• **Work instructions**: Transcribe the passage on US mental health spending, starting at "US mental health" and ending at "four converging legs.".

• **Exercise passage**:
########################################

US mental health spending is in a multi-year structural up-cycle. Roughly 23% of US adults (~59M people) report any mental illness in the past year (SAMHSA), up from ~19% pre-pandemic. The 18-25 cohort prevalence is now ~37%. Anti-depressant prescriptions are at all-time highs and growing 5-7% per year; ADHD medication scripts grew double-digits since 2020. Behavioral-health spend is projected to compound 7-9% per year through 2030 — roughly 2x overall NHE growth — driven by four converging legs.
First, demand: COVID permanently elevated baseline depression and anxiety prevalence (especially in adolescents and young adults) and reduced stigma so people who were previously untreated now seek care. Second, payment: 2024 final rules under the Mental Health Parity and Addiction Equity Act (MHPAEA) force commercial and Medicaid plans to demonstrate equivalent network adequacy and utilization-management practices for behavioral vs. medical/surgical, materially raising covered-services spend. Third, distribution: telehealth normalized for behavioral care during COVID and stuck — virtual psychiatry/therapy visits now run 5-7x pre-pandemic levels and are durable. Fourth, innovation: a wave of new-mechanism drugs hit market — Cobenfy (KarXT, schizophrenia, BMY post-Karuna), Auvelity (rapid-acting antidepressant, AXSM), Spravato (esketamine, JNJ), Zurzuvae (postpartum depression, SAGE/BIIB), Vraylar (depression/bipolar, ABBV), Daybue (Rett, ACAD) — plus a psychedelic pipeline (Compass psilocybin, atai platform, MM120, etc.) likely to expand TAM materially in 2026-2030.
The trade is to own pure-play behavioral hospital chains and neuroscience-anchored pharma where new-drug launches are not yet fully priced (Cobenfy ramp, Spravato franchise growth), short managed-care insurers whose MLR absorbs the cost trend ahead of premium increases, short alcohol majors as Gen Z/Millennials reduce drinking and prioritize mental wellness, and reach for asymmetric exposure via small-cap psychedelic developers and outpatient mental-health roll-ups trading at depressed valuations.

########################################

• **Listed entries**:
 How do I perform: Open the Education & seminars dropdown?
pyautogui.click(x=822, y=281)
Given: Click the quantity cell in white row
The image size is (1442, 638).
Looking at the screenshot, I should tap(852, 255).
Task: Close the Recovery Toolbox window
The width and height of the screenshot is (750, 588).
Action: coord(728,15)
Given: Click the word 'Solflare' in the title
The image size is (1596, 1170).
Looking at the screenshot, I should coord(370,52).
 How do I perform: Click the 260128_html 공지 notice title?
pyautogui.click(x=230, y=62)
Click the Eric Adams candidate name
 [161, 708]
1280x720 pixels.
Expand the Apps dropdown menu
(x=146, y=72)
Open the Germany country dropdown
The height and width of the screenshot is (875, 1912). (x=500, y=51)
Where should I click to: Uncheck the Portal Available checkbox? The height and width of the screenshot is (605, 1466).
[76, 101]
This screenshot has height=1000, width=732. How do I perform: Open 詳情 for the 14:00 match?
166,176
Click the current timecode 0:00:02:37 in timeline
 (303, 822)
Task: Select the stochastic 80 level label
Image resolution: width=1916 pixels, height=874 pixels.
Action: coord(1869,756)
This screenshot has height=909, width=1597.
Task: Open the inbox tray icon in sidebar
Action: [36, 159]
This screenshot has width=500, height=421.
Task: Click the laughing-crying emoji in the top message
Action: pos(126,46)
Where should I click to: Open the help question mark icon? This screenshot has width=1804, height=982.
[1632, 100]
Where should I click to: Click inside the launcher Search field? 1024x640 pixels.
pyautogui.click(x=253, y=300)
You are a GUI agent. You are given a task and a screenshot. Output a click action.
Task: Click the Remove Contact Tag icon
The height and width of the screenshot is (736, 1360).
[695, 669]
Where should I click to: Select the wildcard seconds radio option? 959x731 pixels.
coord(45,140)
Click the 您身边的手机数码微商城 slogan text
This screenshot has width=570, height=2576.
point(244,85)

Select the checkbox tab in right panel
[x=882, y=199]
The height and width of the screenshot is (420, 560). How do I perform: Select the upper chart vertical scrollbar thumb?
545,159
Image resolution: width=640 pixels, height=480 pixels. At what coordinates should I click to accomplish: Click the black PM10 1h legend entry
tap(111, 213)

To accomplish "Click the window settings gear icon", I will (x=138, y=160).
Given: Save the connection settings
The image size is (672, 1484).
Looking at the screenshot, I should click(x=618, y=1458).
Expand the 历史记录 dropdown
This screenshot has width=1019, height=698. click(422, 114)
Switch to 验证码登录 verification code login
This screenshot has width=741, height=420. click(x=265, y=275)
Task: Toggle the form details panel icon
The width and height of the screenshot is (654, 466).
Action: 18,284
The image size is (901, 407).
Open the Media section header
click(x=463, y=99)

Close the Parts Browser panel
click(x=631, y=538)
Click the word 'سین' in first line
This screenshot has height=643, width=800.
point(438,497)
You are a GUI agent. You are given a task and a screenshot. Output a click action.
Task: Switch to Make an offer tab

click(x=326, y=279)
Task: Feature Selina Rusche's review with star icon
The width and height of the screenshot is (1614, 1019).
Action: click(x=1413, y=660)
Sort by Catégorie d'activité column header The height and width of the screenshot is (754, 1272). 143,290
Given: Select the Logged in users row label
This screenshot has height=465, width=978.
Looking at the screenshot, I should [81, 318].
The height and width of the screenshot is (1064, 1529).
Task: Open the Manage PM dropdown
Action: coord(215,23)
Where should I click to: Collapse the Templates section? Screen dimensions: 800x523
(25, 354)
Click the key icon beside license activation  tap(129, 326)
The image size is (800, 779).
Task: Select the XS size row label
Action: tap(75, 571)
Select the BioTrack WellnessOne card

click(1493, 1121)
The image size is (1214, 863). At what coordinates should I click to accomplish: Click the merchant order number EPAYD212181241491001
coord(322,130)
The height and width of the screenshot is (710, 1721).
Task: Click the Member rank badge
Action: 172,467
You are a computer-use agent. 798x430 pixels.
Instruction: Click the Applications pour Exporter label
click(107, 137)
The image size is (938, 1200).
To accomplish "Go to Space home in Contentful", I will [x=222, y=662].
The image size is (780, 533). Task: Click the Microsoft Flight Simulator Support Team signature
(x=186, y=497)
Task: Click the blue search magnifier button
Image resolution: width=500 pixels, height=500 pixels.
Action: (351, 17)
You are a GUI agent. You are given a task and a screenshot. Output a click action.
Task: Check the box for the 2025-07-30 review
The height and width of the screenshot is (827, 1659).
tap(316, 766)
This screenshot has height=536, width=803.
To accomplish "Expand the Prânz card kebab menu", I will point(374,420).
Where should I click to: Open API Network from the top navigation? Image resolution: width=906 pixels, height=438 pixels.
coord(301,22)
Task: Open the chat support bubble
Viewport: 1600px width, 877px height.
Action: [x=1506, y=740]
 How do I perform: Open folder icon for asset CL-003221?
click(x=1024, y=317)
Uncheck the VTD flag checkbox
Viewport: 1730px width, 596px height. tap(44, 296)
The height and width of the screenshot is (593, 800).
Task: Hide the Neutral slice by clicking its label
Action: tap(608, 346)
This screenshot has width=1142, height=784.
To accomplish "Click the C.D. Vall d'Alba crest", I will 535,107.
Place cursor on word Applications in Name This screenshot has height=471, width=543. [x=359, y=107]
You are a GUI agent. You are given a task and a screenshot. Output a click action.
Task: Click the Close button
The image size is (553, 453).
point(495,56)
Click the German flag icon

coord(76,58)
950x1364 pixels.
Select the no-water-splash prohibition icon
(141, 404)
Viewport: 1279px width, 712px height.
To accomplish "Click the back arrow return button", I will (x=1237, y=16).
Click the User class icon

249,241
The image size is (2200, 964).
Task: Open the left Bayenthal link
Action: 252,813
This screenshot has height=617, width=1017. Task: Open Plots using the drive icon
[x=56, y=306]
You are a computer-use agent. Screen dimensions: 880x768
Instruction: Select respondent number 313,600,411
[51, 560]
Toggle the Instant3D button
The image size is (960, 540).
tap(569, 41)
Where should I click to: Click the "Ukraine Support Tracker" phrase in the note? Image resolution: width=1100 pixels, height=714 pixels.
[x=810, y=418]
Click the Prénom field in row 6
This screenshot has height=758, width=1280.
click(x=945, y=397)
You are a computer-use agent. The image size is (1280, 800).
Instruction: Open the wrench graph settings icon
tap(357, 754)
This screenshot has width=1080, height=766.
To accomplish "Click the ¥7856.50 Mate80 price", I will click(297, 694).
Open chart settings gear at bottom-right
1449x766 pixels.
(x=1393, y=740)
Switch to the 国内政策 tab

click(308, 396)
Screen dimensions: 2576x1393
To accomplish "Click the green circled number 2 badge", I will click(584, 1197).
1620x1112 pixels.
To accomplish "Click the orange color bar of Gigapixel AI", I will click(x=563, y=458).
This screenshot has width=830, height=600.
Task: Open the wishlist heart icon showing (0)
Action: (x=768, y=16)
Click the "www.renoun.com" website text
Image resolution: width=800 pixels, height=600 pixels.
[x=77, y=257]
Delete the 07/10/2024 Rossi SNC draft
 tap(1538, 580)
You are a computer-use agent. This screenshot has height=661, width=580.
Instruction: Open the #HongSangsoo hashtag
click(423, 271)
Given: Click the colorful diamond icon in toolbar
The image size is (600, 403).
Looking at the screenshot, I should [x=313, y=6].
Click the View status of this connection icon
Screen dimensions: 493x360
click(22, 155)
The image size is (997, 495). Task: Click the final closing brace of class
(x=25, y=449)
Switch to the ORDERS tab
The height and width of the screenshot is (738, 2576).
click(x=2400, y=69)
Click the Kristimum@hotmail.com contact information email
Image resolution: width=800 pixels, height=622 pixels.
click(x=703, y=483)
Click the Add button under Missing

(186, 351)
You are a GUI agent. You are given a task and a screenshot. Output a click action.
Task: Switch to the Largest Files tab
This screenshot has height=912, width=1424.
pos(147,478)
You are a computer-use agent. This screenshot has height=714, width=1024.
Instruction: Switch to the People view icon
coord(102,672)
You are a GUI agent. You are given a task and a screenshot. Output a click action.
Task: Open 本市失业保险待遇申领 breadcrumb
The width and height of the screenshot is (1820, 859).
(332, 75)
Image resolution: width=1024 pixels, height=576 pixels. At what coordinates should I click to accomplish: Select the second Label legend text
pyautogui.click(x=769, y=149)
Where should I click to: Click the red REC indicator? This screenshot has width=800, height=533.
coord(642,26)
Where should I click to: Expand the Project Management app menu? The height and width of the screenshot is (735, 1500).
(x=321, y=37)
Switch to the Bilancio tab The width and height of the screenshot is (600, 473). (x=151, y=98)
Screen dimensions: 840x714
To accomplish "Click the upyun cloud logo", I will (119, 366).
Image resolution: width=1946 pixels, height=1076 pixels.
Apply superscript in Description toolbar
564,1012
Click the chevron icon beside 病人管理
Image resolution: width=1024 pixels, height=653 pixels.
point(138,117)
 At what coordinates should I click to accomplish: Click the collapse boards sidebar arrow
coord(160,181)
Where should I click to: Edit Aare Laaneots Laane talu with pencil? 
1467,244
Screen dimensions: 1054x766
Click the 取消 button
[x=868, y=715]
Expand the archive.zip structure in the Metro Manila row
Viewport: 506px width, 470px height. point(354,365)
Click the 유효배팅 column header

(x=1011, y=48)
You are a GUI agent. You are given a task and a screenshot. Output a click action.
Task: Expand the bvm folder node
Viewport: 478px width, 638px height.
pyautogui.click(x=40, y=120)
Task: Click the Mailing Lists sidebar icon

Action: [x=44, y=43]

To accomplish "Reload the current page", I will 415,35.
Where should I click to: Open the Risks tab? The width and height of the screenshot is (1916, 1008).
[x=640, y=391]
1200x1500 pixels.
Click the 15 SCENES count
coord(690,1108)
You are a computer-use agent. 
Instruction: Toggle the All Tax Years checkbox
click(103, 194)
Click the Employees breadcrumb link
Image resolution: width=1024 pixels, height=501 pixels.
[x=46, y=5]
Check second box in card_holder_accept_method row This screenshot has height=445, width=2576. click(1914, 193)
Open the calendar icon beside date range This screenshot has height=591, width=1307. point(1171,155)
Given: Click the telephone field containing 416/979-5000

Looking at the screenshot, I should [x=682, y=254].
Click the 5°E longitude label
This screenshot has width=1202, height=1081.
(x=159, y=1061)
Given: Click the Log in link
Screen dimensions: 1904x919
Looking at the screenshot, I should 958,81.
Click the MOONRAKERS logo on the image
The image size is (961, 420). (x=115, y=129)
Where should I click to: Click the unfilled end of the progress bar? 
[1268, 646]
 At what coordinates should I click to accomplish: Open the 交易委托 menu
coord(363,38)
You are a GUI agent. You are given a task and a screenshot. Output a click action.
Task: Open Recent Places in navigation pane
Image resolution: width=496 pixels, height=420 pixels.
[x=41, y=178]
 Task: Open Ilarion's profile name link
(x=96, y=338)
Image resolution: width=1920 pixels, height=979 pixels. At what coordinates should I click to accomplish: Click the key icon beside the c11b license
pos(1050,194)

########################################

• **Answer**:
US mental health spending is in a multi-year structural up-cycle. Roughly 23% of US adults (~59M people) report any mental illness in the past year (SAMHSA), up from ~19% pre-pandemic. The 18-25 cohort prevalence is now ~37%. Anti-depressant prescriptions are at all-time highs and growing 5-7% per year; ADHD medication scripts grew double-digits since 2020. Behavioral-health spend is projected to compound 7-9% per year through 2030 — roughly 2x overall NHE growth — driven by four converging legs.